In Rete si dibatte spesso l'annosa questione del digital divide che affligge l'Italia. Ma siamo sicuri che il problema reale non sia invece l'assenza di opportunità?
[ZEUS News - www.zeusnews.it - 30-06-2010]
Da più parti ormai si prende atto del gap che si è creato tra l'Italia e il resto del mondo occidentale in merito agli investimenti nelle infrastrutture di rete.
Difatti le stime (come testimonia il rapporto della Fondazione Ugo Bordoni, disponibile in Pdf) circa il nostro ritardo tecnologico si fanno sempre più pesanti, specialmente se confrontante con gli investimenti di ingenti risorse che altre nazioni fanno nel comparto tecnologico e infrastrutturale.
Paradossalmente l'aspetto più critico non sembra tuttavia essere la mancanza di una infrastruttura di rete di qualità, ma più che altro la cronica assenza di opportunità che questo Paese impone ai suoi abitanti.
L'informazione, in questo meccanismo, ha anche le sue responsabilità, preferendo spesso assecondare le mode piuttosto che le sostanze.
Chi attualmente volesse sviluppare idee innovative, non possedendo risorse proprie per farlo, si troverebbe difronte a una scelta tra due possibilità: la prima è accedere a un credito bancario che oggi più che mai è disponibile nel piccolo solo a chi fornisca garanzie elevate che spesso non si hanno; la seconda è trovare imprenditori che, valutato un progetto, lo finanzino in toto.
Tuttavia questa seconda alternativa da un lato possiede evidenti limiti di protezione intellettuale, dall'altro sembra non essere una pratica esercitata dagli imprenditori del nostro Paese.
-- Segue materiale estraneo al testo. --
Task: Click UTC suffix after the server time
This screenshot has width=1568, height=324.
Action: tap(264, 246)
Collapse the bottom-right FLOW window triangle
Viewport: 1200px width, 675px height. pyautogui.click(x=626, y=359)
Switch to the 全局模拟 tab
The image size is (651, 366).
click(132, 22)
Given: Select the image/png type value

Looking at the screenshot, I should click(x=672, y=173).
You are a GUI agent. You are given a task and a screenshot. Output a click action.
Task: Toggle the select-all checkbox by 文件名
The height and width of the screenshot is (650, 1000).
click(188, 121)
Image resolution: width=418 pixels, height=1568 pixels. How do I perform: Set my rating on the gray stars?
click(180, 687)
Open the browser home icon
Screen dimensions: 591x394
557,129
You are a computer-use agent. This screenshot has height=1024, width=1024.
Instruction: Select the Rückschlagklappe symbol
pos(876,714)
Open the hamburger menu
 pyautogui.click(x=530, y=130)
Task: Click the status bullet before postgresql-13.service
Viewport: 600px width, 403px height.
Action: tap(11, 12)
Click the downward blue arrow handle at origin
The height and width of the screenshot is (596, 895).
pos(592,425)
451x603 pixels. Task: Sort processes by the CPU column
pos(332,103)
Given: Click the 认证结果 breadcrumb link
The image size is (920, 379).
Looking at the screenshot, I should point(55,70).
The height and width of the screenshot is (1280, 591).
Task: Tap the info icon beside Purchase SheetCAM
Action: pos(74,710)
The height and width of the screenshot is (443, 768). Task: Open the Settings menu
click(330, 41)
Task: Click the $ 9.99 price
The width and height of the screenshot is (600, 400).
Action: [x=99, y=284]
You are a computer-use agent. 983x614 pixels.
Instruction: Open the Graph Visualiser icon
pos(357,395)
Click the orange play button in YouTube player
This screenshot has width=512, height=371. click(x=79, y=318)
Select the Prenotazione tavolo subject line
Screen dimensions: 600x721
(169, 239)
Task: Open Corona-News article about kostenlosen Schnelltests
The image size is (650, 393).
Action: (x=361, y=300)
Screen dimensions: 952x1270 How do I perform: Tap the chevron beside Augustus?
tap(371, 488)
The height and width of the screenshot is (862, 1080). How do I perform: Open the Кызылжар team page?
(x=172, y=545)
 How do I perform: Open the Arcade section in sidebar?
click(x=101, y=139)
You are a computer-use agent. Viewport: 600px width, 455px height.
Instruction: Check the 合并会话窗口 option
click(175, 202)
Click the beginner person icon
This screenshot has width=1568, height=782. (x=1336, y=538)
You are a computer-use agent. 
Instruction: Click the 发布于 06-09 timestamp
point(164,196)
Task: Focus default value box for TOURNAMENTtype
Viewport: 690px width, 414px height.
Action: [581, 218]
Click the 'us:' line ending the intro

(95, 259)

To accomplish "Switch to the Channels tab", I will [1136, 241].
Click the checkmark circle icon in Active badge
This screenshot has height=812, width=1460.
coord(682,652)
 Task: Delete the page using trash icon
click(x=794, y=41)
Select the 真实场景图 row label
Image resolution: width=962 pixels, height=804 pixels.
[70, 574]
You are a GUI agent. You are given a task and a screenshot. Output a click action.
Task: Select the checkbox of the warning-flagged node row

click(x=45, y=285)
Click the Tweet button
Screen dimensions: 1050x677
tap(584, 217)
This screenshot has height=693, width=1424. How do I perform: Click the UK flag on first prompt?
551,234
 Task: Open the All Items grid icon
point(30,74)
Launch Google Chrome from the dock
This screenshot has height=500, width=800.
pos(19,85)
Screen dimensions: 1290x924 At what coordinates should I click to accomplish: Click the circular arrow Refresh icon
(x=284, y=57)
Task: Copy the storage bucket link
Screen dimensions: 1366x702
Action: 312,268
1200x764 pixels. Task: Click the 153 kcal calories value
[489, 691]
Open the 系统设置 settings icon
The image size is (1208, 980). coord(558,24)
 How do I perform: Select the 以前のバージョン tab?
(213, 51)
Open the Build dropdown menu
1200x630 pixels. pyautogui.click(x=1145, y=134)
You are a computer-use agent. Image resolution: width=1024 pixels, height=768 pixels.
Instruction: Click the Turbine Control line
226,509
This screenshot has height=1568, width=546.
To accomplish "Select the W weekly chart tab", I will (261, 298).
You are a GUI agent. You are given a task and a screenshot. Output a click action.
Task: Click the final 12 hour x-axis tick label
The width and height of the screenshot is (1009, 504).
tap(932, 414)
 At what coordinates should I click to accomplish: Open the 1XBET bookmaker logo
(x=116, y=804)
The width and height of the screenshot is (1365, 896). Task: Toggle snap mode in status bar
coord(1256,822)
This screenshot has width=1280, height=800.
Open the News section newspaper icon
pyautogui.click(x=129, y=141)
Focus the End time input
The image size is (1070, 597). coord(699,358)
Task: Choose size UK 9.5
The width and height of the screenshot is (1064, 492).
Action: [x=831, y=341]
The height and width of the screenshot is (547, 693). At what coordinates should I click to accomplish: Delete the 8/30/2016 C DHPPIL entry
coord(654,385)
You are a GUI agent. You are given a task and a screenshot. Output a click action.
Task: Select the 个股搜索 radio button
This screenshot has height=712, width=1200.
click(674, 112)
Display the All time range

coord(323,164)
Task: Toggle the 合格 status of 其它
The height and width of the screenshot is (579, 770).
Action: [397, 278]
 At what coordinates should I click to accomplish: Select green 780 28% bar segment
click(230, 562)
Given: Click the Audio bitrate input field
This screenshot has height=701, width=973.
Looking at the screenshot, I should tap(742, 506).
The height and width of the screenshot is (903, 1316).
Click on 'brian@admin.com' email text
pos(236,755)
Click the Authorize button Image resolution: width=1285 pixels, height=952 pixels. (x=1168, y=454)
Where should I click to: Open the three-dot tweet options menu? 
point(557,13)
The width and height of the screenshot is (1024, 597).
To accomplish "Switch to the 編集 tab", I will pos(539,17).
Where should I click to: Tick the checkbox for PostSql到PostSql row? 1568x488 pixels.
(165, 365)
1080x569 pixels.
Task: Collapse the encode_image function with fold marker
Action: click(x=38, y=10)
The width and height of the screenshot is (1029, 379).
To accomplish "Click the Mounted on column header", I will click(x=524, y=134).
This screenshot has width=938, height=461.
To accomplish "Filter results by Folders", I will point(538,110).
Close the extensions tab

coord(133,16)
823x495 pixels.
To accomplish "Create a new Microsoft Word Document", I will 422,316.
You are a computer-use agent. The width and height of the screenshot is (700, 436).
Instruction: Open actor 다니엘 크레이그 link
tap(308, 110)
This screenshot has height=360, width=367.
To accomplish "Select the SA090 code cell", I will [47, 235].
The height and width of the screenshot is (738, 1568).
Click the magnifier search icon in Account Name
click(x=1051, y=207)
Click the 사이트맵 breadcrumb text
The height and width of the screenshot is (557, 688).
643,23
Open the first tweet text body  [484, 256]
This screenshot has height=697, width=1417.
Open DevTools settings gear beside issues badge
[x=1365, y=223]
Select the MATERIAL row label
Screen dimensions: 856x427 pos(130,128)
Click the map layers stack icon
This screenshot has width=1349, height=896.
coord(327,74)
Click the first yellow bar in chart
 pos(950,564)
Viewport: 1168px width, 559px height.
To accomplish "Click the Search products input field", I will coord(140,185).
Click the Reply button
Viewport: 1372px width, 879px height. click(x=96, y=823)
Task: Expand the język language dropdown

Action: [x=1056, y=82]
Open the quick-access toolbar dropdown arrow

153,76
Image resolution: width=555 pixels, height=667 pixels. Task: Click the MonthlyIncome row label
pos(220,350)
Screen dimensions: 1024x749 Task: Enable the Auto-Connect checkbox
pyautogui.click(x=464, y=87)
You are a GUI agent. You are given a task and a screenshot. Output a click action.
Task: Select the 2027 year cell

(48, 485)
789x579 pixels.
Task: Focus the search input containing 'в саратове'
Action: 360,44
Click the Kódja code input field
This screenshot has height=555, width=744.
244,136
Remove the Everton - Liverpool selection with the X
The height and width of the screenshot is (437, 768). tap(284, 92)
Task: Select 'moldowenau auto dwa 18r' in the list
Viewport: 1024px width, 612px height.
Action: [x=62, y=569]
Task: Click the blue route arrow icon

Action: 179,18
Ed è così che, sempre più spesso, ancor prima che fuggano i cervelli sono proprio le idee ad avere la peggio.
In un intervento tenuto il Workingcapital Tour 2009 (il cui video riportiamo più sotto), Gianluca Dettori di dPixel affermava che i motivi predominanti della difficoltà, tutta italiana, di trovare idee innovative e vincenti sono principalmente tre.
In primo luogo c'è lo scouting di nuove idee che nel nostro Paese, salvo rare eccezioni, è veramente basso.
In secondo luogo bisogna constatare che chi ha una idea spesso non la sa trasformare in un business plan efficace.
E come terza motivazione, che non è certo ultima per importanza, vi è una differenza di mentalità tra un giovane laureato italiano rispetto ad esempio un suo coetaneo americano.
In America chi frequenta una università si pone in un'ottica imprenditoriale; al contrario in Italia chi sta per laurearsi o si è laureato pensa magari di più a un inserimento presso un'azienda e quindi a un lavoro da dipendente, ed è proprio in questo ultimo punto che risiede il problema: ciò che afferma Dettori è vero, e tuttavia ci si dovrebbe chiedere perché è così.
Che la formazione negli States sia differente dalla nostra non c'è dubbio, ma ciò non basta a giustificare lo scarso protendersi verso una propria imprenditoria che noi italiani abbiamo.
Il problema sta nel diverso tessuto imprenditoriale/legislativo su cui una tale iniziativa si fonda; riprova ne è che spesso si va all'estero per realizzarsi e realizzare le proprie idee.
Quindi possiamo sicuramente in futuro ridurre il nostro digital divide; tuttavia questo sforzo potrebbe essere vano finché non assisteremo a un cambiamento consistente del comportamento economico/politico e a un conseguente incremento di opportunità concrete nel nostro contesto.